2. **Now, let's "undo" the changes!**
The $\frac{dy}{dx}$ part means we're looking at tiny changes. To go back and find the original relationship between 'x' and 'y', we need to do the opposite of differentiating, which is called **integrating**. It's like knowing how much your plant grows each day and wanting to find out its total height!
So, we integrate both sides:
$\int \frac{1}{y^2} dy = \int \frac{1}{x^2} dx$
Remember that $\frac{1}{y^2}$ is the same as $y^{-2}$. When you integrate $y^{-2}$, it becomes $-y^{-1}$ (which is $-\frac{1}{y}$).
And similarly, $\frac{1}{x^2}$ is $x^{-2}$, and its integral is $-x^{-1}$ (which is $-\frac{1}{x}$).
Don't forget to add a constant, 'C', because when you differentiate a constant, it disappears! So we need to put it back in.

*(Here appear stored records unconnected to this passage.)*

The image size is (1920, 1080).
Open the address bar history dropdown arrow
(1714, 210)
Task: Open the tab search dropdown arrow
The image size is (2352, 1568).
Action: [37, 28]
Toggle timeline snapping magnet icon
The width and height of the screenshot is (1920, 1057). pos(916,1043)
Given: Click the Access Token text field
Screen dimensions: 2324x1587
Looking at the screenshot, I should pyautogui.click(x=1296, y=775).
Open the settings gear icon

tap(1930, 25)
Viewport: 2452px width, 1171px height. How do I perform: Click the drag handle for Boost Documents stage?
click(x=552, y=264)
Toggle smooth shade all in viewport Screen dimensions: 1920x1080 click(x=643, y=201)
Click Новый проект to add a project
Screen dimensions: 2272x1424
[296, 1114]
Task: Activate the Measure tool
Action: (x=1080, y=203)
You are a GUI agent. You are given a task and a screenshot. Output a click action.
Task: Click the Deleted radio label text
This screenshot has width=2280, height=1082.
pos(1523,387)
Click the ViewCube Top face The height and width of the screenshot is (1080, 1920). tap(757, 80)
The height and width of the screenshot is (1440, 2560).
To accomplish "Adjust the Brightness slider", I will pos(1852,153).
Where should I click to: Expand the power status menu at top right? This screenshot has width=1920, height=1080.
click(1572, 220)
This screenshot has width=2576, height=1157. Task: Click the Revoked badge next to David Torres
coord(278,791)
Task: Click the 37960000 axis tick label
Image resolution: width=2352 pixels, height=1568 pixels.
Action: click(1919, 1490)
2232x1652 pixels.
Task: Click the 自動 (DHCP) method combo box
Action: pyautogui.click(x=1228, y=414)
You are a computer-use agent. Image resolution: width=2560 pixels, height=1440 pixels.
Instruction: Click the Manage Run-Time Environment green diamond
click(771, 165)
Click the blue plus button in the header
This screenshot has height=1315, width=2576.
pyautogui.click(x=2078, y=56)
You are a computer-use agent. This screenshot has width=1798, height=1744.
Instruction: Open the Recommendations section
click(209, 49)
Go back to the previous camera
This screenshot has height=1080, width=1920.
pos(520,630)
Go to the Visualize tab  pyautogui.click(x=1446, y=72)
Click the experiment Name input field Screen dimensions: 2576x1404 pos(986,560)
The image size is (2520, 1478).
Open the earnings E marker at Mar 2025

So we get: $-\frac{1}{y} = -\frac{1}{x} + C$

3. **Let's clean it up to find 'y' all by itself!**
We can make the equation look tidier. First, multiply everything by -1:
$\frac{1}{y} = \frac{1}{x} - C$
Now, to get 'y' by itself, we can flip both sides of the equation (take the reciprocal):
$y = \frac{1}{\frac{1}{x} - C}$
To make the bottom part simpler, we can find a common denominator for $\frac{1}{x} - C$:
$\frac{1}{x} - C = \frac{1}{x} - \frac{Cx}{x} = \frac{1-Cx}{x}$
So, substitute that back in:
$y = \frac{1}{\frac{1-Cx}{x}}$
Which means $y = \frac{x}{1-Cx}$

Also, it's super important to notice at the very beginning that if $y$ were equal to 0, the original equation $x^2 \frac{dy}{dx} = y^2$ would become $x^2 \frac{dy}{dx} = 0$. Since $y=0$ means $\frac{dy}{dx}=0$, then $x^2 \cdot 0 = 0$, which is true! So $y=0$ is also a solution, even though our method of dividing by $y^2$ made us miss it for a moment.